Power surges, outages, and water main breaks can damage appliances, spoil food, and disrupt businesses. But suing a utility for these losses is harder than most people expect. Utilities file tariff books with their state commissions that contain “limitation of liability” clauses, and regulators routinely approve broad language shielding the company from damages caused by service interruptions beyond its control or resulting from ordinary negligence. The bar for holding a utility liable typically requires showing gross negligence or intentional misconduct, which is a significantly higher standard than the ordinary negligence that applies to most businesses.
If you do suffer damage, your first step is filing a claim directly with the utility. Most utilities have a claims process, but payouts are often subject to low dollar caps, and the same liability shields in the tariff book apply. Homeowner’s or renter’s insurance may cover appliance damage from power surges, making that a more practical path to recovery in most situations.
Building a home or developing property in an area without existing utility lines means someone has to pay to extend the infrastructure. Utilities typically cover the cost of a standard service connection up to a certain distance from their existing lines. Beyond that, the customer or developer pays what’s known as a contribution in aid of construction, which reimburses the utility for the cost of expanding its water, sewer, or electric facilities to reach the new property.14eCFR. 26 CFR 1.118-2 – Contribution in Aid of Construction These charges can run into thousands of dollars for properties far from existing mains or in areas requiring underground installation. A basic customer connection fee for hooking into a line that already runs past your property is a separate, smaller charge.

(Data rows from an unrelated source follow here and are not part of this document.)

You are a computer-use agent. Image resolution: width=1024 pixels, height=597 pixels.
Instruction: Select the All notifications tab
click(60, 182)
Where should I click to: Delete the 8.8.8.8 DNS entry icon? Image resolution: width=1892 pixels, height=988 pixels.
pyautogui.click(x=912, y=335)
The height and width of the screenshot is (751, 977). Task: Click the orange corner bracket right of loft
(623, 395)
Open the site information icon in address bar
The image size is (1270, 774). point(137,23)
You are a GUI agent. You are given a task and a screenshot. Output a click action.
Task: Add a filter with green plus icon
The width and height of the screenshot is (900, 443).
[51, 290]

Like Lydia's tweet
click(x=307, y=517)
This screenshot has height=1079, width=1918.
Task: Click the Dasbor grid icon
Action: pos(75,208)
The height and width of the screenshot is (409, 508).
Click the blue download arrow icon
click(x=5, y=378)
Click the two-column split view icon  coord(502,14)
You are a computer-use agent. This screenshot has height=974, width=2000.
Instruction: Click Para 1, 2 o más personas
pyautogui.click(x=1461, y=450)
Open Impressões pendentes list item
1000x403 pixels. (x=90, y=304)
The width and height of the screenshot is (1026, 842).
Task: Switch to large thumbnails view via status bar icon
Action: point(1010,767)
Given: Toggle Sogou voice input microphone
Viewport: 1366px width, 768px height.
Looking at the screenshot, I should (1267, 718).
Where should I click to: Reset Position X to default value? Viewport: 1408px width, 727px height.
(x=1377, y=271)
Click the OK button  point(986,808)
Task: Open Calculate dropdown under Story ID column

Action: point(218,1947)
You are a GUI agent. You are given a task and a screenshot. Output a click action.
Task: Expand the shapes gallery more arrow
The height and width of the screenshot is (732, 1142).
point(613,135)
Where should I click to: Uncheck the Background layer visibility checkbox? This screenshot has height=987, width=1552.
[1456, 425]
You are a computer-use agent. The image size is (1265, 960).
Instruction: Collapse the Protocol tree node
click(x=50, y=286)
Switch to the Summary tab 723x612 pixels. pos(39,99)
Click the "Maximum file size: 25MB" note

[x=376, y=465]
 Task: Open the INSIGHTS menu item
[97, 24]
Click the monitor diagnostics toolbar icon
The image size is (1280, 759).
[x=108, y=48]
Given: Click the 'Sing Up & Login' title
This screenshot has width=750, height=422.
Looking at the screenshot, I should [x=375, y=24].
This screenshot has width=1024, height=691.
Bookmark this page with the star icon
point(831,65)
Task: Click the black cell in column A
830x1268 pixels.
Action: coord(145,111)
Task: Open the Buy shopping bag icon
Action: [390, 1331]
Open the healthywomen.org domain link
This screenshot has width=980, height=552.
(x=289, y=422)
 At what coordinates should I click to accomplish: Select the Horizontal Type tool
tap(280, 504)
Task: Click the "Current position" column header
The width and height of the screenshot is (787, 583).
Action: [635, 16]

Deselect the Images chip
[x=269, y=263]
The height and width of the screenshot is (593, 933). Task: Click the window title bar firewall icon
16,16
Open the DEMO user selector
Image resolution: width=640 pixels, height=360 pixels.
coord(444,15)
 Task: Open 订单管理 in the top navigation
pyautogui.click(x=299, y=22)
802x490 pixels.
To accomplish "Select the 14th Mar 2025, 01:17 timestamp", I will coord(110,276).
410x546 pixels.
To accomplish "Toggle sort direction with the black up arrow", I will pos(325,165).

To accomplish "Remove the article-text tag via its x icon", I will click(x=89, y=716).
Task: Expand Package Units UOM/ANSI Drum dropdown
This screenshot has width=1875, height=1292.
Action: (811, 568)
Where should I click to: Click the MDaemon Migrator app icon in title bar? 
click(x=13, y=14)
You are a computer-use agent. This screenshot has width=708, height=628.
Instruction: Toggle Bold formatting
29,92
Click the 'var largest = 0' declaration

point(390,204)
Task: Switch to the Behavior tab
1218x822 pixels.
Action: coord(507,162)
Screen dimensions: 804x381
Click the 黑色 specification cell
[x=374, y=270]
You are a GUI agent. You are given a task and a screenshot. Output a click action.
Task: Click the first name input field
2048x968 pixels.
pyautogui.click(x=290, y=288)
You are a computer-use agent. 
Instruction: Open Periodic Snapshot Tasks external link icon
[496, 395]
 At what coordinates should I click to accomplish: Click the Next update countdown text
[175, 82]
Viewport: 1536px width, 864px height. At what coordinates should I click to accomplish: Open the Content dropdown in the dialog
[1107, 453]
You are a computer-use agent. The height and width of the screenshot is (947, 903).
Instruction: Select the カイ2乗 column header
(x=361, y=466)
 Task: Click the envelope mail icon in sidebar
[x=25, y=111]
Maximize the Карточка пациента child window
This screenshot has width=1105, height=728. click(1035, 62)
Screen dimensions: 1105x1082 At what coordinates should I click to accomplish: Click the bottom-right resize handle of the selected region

Developers building subdivisions negotiate line extension agreements with the utility before breaking ground. The developer usually pays the difference between what standard service would cost and what the project actually requires, conveys easements for the utility’s equipment at no charge, and may receive partial refunds if additional customers connect to the new infrastructure within a set number of years. These costs ultimately get built into the price of new homes, which is one reason a house in a newly developed area can carry higher costs than comparable existing construction.